[[ Records for the task open ]]

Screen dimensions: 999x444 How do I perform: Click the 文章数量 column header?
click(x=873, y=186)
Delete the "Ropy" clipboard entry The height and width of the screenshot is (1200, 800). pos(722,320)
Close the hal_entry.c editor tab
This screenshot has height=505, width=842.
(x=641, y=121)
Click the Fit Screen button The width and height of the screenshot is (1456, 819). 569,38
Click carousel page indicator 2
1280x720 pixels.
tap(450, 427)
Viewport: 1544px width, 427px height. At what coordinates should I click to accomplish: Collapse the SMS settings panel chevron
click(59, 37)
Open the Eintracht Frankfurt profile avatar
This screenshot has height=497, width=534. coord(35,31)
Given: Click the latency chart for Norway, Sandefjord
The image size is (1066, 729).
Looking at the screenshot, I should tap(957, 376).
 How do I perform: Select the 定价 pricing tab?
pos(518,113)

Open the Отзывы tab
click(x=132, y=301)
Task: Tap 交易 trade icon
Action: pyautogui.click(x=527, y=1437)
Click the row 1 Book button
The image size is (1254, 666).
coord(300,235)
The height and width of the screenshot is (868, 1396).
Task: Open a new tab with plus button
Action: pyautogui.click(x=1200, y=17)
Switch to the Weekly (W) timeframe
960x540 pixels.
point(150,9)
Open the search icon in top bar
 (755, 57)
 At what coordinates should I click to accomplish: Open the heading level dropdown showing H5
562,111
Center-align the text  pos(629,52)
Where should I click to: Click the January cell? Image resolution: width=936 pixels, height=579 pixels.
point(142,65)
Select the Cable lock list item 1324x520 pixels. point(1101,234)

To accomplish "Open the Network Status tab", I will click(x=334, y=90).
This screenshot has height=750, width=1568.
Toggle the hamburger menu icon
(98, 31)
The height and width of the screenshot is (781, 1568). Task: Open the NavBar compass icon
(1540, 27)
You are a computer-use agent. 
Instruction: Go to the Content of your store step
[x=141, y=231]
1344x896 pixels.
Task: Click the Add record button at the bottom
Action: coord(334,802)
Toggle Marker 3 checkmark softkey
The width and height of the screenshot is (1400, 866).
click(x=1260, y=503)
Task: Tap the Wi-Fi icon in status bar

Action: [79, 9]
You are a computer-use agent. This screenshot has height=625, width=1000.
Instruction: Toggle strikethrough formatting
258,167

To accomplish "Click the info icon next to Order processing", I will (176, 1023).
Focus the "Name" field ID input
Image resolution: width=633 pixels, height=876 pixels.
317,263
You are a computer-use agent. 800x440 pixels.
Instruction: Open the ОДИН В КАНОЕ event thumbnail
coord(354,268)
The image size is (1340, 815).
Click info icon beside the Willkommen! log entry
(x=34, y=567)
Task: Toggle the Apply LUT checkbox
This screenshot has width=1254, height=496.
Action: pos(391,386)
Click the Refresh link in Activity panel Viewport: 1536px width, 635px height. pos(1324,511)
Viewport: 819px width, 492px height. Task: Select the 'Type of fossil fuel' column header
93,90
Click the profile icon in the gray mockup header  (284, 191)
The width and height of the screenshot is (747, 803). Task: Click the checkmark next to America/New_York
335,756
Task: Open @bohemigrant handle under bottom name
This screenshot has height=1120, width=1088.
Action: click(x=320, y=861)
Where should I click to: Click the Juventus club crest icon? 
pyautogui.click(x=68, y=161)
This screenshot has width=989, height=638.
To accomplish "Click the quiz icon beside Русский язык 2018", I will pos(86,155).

[[ Records for the task closed ]]

Problem to work on:
Each line from the one that contains "The width and height of the screenshot is (747, 803)." through the end of the records must be repeated exactly. No other line belongs in the answer.

Answer section:
The width and height of the screenshot is (747, 803). Task: Click the checkmark next to America/New_York
335,756
Task: Open @bohemigrant handle under bottom name
This screenshot has height=1120, width=1088.
Action: click(x=320, y=861)
Where should I click to: Click the Juventus club crest icon? 
pyautogui.click(x=68, y=161)
This screenshot has width=989, height=638.
To accomplish "Click the quiz icon beside Русский язык 2018", I will pos(86,155).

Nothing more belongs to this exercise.